- Work order
Only the number is needed: how many lines of the entries below contain the word "computer".

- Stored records
****************
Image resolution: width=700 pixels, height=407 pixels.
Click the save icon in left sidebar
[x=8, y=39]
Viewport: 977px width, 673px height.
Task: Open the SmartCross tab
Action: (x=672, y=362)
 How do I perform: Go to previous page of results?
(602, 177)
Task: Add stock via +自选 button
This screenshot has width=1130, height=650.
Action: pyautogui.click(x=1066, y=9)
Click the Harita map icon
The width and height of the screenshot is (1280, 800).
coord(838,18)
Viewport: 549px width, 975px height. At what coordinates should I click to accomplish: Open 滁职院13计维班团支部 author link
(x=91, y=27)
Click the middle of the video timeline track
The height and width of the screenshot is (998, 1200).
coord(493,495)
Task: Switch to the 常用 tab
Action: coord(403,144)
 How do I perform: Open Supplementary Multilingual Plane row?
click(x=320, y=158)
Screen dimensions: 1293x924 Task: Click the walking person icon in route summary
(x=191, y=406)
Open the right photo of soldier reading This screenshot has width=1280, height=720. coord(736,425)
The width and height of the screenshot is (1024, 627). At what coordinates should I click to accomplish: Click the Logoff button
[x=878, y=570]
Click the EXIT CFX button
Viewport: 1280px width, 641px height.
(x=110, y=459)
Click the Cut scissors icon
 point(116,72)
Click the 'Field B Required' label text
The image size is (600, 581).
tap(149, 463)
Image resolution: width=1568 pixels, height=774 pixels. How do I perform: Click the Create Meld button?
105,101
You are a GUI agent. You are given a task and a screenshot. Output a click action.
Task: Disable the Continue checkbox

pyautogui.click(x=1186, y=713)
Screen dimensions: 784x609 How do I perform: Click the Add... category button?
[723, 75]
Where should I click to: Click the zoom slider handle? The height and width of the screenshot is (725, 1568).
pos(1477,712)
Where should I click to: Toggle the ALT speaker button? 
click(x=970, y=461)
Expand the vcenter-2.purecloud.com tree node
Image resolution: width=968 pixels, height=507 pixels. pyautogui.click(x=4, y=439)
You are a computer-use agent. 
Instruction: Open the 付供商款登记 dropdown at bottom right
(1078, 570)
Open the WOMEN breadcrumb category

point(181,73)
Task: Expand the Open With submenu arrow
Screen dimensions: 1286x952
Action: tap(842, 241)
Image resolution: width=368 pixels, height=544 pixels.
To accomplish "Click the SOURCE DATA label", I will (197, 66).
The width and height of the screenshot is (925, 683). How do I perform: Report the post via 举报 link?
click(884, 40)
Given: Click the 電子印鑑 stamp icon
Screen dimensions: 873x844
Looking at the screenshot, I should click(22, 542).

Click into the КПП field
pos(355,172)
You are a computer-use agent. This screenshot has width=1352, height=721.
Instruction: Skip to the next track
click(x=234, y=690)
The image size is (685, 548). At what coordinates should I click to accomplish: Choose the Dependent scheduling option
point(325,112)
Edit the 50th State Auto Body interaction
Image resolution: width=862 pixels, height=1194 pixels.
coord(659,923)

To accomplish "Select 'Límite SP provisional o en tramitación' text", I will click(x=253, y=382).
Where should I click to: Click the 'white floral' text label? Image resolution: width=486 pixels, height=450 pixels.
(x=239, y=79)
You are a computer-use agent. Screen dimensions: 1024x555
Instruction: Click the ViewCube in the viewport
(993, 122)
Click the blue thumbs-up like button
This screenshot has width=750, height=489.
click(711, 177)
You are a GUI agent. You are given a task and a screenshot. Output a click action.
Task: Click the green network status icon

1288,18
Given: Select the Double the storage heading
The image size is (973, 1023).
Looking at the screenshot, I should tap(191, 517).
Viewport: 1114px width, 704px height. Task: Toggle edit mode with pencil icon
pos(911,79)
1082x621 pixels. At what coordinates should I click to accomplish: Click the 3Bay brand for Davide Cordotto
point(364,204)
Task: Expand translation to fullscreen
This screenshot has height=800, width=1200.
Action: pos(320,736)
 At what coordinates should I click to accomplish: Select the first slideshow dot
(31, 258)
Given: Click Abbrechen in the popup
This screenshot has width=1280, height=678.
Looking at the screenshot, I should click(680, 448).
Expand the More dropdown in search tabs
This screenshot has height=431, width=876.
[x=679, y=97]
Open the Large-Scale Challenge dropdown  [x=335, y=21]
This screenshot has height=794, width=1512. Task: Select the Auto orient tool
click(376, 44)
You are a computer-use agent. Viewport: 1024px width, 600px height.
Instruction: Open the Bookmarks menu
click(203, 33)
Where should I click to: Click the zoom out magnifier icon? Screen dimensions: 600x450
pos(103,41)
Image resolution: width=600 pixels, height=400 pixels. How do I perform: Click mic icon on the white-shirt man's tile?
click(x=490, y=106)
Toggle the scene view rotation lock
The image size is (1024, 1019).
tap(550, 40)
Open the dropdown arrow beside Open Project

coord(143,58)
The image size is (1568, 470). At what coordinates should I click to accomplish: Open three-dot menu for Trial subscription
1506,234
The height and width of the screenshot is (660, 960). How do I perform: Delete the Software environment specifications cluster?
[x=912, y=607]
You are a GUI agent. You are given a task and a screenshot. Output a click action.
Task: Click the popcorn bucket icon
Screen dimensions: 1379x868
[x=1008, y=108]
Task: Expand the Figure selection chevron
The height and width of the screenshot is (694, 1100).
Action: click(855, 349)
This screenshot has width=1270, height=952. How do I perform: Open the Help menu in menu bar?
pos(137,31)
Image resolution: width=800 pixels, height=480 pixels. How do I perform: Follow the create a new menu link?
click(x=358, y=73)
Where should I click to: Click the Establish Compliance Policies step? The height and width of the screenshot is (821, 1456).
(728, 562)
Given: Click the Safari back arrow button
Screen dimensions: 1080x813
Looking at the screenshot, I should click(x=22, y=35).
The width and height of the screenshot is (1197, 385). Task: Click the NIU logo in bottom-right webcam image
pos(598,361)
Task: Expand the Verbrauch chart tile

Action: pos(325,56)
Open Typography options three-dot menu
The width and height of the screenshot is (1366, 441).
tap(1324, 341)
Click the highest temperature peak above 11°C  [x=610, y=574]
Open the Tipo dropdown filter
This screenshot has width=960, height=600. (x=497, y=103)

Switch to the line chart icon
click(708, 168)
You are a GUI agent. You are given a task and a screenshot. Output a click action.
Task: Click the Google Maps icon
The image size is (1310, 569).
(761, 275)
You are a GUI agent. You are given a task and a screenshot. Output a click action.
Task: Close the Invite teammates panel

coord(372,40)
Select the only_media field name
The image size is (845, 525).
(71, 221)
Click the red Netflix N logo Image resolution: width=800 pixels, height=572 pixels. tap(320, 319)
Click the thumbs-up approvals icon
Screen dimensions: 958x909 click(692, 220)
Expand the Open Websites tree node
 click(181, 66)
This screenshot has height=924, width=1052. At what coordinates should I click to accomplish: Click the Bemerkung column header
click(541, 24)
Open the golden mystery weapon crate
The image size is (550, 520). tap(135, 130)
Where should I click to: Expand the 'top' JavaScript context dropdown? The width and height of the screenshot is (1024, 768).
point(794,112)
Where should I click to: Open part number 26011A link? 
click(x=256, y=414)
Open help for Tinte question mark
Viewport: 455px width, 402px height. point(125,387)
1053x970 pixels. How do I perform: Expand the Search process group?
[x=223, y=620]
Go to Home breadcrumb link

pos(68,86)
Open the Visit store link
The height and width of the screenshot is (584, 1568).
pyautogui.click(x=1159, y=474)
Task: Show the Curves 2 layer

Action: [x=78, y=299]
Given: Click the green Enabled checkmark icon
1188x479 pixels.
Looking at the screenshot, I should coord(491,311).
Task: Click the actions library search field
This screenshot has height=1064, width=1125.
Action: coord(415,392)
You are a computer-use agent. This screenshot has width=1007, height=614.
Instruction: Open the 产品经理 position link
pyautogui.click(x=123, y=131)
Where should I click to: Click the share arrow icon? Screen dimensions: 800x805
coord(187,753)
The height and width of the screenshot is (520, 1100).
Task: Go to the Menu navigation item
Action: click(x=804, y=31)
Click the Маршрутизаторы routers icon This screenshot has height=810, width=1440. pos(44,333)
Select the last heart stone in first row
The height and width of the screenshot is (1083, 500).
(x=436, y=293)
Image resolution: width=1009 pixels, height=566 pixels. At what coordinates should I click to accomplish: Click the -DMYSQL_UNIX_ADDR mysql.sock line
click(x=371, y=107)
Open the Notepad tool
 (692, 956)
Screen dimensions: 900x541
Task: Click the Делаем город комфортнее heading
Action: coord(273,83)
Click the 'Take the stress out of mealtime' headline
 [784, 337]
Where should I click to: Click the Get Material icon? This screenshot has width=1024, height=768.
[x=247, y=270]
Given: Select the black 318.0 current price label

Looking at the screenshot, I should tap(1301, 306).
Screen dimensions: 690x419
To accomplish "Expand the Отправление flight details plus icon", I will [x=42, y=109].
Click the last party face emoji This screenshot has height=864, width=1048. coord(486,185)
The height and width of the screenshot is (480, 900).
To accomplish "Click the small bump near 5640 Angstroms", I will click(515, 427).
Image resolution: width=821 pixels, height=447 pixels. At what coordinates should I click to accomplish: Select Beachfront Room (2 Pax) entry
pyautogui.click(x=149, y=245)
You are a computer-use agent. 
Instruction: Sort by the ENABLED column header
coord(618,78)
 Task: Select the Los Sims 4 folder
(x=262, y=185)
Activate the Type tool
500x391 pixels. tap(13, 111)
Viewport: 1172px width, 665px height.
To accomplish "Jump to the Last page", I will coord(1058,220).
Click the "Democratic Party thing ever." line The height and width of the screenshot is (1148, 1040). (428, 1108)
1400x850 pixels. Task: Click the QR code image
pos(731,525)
****************
- Answer to the problem
6